Chegamos dia 12 de junho no sudeste da Groenlândia, na altura de Prins Christian Sund, com intenção de cortar caminho através do fiorde e evitar o Kap Farvel no extremo sul, mas não foi possível pois nos deparamos com muito gelo no mar.

Rumo ao Ártico, num fiorde na Groenlândia
Fiorde na Groenlândia.

Os fiordes estavam entupidos de icebergs que se desprendem das geleiras e o mar repleto de storis, pack ice polar transportados pela correnteza descendente do leste da Groenlândia.

Primeira ancoragem Groenlandia
Primeira ancoragem Groenlandia.

Demos uma grande volta para escapar a área de gelo em torno de Kap Farvel, o risco nesta situação é o barco ficar preso no pack ice que se move rapidamente com o vento e a correnteza.

Paakitsorsuaq, uma baía abrigada

Finalmente, já do lado oeste de Kap Farvel, ancoramos em Paakitsorsuaq, uma baía abrigada e rodeada de montanhas, ao fundo as geleiras que descem da calota de gelo permanente que cobre grande parte do país.

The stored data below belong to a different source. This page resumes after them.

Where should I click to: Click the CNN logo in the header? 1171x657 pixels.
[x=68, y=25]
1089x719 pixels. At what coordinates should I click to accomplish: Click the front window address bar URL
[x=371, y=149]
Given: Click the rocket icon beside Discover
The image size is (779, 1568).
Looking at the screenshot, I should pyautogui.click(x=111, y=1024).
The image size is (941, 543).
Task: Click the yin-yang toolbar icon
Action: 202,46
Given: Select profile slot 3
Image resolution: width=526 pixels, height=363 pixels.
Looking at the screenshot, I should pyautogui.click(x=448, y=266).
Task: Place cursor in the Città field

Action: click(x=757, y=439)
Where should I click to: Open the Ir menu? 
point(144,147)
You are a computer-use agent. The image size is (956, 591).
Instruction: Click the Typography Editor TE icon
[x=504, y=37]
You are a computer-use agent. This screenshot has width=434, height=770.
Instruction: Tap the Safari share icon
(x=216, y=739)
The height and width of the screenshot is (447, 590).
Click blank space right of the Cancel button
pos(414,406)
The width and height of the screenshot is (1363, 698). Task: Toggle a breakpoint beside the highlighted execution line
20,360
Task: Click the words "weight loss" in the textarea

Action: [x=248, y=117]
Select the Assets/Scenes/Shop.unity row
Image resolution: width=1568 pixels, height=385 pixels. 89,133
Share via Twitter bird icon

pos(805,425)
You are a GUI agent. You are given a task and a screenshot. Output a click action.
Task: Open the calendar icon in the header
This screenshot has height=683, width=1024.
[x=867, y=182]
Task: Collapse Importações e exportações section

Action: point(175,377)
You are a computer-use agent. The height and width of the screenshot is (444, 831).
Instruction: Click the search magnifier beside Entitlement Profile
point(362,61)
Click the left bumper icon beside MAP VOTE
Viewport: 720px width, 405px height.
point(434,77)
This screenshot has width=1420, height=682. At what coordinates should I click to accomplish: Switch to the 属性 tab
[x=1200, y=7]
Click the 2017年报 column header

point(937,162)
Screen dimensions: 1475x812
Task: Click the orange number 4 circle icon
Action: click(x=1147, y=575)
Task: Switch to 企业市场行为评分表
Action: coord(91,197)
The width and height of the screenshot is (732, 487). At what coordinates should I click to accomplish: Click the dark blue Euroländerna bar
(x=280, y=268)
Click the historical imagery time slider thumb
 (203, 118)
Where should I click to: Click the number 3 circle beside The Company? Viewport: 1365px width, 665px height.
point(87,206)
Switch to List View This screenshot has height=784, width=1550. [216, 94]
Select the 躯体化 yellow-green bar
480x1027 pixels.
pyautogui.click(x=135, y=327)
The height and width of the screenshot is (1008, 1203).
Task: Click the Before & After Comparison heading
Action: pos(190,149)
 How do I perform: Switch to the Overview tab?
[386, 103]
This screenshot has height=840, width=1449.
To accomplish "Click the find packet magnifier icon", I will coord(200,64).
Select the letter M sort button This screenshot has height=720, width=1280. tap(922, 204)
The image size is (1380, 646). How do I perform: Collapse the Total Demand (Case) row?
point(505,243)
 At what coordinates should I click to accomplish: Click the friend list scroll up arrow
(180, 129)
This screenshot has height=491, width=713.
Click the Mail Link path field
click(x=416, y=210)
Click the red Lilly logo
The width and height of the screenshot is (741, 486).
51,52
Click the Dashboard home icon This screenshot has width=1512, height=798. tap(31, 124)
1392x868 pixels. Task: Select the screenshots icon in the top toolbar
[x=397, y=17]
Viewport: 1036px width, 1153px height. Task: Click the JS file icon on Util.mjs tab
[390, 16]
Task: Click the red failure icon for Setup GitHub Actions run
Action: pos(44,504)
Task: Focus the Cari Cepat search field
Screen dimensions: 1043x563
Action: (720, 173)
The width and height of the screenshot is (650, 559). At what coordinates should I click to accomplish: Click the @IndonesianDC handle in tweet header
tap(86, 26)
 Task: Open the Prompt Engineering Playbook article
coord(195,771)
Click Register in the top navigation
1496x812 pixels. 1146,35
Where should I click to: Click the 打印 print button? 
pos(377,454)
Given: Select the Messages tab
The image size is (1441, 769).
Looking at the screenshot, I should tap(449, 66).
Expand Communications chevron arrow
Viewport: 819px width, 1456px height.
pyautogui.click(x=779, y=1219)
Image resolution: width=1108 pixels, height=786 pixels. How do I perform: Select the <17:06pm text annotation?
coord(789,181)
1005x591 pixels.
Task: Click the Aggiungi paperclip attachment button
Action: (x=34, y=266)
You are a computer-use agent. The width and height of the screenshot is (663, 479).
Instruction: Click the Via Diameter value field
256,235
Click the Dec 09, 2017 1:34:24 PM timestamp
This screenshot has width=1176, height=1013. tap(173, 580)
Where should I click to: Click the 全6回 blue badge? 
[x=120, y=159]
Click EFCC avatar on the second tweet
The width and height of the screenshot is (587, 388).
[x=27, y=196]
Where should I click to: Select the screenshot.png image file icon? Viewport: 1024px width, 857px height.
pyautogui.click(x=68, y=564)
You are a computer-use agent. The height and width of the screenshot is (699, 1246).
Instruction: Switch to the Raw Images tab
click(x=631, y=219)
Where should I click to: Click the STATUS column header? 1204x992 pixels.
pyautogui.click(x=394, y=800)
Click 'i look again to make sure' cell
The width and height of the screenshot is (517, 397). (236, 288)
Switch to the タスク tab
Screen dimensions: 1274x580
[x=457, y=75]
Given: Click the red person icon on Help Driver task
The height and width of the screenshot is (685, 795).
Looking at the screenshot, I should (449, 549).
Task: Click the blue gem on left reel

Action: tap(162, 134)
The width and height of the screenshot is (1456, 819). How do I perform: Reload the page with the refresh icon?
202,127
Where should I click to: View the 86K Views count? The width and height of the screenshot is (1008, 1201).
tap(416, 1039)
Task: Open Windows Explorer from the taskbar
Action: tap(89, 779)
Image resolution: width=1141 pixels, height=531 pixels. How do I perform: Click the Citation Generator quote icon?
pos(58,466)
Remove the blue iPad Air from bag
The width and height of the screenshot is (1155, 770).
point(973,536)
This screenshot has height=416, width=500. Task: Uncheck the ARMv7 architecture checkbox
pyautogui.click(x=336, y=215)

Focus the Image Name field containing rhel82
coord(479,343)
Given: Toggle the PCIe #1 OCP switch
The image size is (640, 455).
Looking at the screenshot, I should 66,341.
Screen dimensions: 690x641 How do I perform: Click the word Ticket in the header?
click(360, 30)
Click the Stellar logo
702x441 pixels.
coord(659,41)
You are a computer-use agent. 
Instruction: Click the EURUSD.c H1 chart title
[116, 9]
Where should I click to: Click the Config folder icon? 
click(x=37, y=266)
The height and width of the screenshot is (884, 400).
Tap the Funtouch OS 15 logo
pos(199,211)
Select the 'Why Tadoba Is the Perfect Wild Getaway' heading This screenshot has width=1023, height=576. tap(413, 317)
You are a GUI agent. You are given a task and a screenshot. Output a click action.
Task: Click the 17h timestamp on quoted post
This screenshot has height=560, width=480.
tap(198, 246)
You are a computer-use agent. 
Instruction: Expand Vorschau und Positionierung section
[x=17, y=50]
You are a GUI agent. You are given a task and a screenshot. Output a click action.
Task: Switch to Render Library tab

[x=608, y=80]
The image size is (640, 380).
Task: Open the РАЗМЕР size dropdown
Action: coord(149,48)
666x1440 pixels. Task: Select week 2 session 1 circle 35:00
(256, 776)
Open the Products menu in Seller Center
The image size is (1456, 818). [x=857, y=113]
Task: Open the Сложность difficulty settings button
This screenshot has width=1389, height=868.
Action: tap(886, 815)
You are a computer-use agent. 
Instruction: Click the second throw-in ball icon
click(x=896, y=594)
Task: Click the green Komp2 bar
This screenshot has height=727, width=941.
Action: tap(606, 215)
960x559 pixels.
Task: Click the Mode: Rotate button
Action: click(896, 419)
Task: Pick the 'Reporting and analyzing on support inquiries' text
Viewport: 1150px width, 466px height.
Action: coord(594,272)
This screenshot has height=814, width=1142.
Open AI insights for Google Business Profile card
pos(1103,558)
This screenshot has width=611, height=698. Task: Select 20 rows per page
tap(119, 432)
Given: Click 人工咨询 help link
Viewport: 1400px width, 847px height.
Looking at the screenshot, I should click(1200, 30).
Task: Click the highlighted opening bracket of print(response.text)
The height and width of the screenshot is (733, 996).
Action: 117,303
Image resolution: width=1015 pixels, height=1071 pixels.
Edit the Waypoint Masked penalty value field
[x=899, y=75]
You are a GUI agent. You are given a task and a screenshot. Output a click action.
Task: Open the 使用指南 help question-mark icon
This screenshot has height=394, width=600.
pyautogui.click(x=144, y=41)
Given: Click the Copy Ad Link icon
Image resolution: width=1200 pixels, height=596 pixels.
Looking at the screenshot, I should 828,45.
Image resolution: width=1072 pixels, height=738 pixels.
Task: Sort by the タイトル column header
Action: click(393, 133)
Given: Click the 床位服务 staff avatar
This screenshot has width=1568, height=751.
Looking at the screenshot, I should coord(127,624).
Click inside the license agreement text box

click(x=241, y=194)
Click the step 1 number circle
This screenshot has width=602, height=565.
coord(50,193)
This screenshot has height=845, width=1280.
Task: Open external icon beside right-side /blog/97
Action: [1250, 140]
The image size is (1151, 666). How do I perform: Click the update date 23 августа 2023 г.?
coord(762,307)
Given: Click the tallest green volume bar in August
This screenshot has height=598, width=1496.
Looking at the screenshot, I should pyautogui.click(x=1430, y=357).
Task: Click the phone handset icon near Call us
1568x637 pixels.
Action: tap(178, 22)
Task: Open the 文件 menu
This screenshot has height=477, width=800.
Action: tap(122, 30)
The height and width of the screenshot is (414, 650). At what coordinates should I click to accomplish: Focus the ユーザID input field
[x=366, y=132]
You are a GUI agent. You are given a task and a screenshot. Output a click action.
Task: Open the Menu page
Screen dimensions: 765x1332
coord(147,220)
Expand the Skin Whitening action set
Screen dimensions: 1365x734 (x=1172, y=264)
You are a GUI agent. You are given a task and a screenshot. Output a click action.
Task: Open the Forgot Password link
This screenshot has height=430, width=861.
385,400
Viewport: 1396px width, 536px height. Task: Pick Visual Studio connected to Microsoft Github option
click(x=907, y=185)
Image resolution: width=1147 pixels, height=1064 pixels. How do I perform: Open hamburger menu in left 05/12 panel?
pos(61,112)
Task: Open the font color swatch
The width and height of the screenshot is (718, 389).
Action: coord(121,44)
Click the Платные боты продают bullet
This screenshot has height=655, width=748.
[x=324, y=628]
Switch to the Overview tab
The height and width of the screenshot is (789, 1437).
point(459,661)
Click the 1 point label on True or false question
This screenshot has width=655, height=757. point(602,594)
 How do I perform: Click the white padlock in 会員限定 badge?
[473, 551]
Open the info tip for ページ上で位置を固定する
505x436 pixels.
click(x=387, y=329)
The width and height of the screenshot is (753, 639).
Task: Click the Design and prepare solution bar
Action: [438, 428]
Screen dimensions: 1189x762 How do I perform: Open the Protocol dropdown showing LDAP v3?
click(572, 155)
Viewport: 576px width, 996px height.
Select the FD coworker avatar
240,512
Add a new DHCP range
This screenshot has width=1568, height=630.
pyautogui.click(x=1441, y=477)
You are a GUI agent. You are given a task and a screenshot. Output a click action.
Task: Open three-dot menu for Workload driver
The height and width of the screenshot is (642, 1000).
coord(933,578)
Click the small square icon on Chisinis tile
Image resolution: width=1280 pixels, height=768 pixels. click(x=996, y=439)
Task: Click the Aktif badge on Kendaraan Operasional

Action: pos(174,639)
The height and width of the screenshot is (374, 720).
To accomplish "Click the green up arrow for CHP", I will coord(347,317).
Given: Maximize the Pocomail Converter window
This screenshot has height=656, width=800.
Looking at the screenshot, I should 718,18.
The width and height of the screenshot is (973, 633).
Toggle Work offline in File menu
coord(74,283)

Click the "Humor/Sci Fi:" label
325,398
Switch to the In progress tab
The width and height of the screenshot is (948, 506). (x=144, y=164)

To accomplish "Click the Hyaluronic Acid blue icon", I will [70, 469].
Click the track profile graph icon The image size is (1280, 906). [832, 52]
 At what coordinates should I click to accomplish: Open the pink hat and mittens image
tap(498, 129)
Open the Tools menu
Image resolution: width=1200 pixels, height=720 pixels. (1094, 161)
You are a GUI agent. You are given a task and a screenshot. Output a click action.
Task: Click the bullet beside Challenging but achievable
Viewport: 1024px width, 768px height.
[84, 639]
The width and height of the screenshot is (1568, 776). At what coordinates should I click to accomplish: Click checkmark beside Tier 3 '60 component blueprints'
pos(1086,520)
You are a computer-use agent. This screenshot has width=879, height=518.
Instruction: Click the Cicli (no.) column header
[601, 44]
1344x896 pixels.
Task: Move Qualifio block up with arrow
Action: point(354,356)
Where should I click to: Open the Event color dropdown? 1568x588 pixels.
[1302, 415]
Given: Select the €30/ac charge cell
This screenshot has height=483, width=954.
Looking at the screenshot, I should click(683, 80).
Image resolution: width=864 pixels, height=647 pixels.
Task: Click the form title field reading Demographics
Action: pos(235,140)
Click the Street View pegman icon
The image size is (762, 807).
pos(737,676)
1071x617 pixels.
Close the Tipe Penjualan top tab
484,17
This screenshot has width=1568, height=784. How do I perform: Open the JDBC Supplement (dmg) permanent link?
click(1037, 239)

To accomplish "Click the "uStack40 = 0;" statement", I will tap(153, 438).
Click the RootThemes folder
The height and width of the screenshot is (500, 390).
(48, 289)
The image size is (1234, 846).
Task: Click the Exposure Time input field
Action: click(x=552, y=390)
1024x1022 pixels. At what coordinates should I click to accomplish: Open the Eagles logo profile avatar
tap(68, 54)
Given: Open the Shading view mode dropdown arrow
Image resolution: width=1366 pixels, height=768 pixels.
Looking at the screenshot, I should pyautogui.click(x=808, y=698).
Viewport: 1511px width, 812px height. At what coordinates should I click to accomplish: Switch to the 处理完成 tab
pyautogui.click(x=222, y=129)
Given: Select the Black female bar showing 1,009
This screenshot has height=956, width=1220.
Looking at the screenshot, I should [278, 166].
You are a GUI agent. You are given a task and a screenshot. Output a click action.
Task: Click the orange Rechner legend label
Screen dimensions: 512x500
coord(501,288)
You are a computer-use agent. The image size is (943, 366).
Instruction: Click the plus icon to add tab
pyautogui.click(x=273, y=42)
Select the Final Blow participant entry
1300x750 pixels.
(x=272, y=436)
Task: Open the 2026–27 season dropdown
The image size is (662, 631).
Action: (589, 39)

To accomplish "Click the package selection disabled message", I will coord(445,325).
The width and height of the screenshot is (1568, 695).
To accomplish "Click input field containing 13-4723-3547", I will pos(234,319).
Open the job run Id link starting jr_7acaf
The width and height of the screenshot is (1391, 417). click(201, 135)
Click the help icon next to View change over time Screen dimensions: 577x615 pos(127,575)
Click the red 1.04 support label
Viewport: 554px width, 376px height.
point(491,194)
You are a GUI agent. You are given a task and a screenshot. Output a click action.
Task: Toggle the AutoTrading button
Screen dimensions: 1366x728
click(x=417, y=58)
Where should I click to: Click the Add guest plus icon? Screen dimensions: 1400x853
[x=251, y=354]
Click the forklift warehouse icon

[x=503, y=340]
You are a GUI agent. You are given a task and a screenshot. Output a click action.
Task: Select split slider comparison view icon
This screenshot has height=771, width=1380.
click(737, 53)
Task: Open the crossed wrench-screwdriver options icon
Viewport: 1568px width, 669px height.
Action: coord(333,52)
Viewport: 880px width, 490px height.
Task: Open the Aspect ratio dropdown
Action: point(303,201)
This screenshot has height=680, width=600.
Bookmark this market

Tripulação rumo ao Ártico.
Tripulação rumo ao Ártico.

Os altos picos, que chegam a 1.000 metros perto da costa, mergulham na forma de penhascos no mar, icebergs compõem a grandiosa paisagem. Na manhã do dia seguinte, descansados e bem alimentados, a beleza tocou a alma. Uma foca nos observava à distância e nos dava as boas vindas.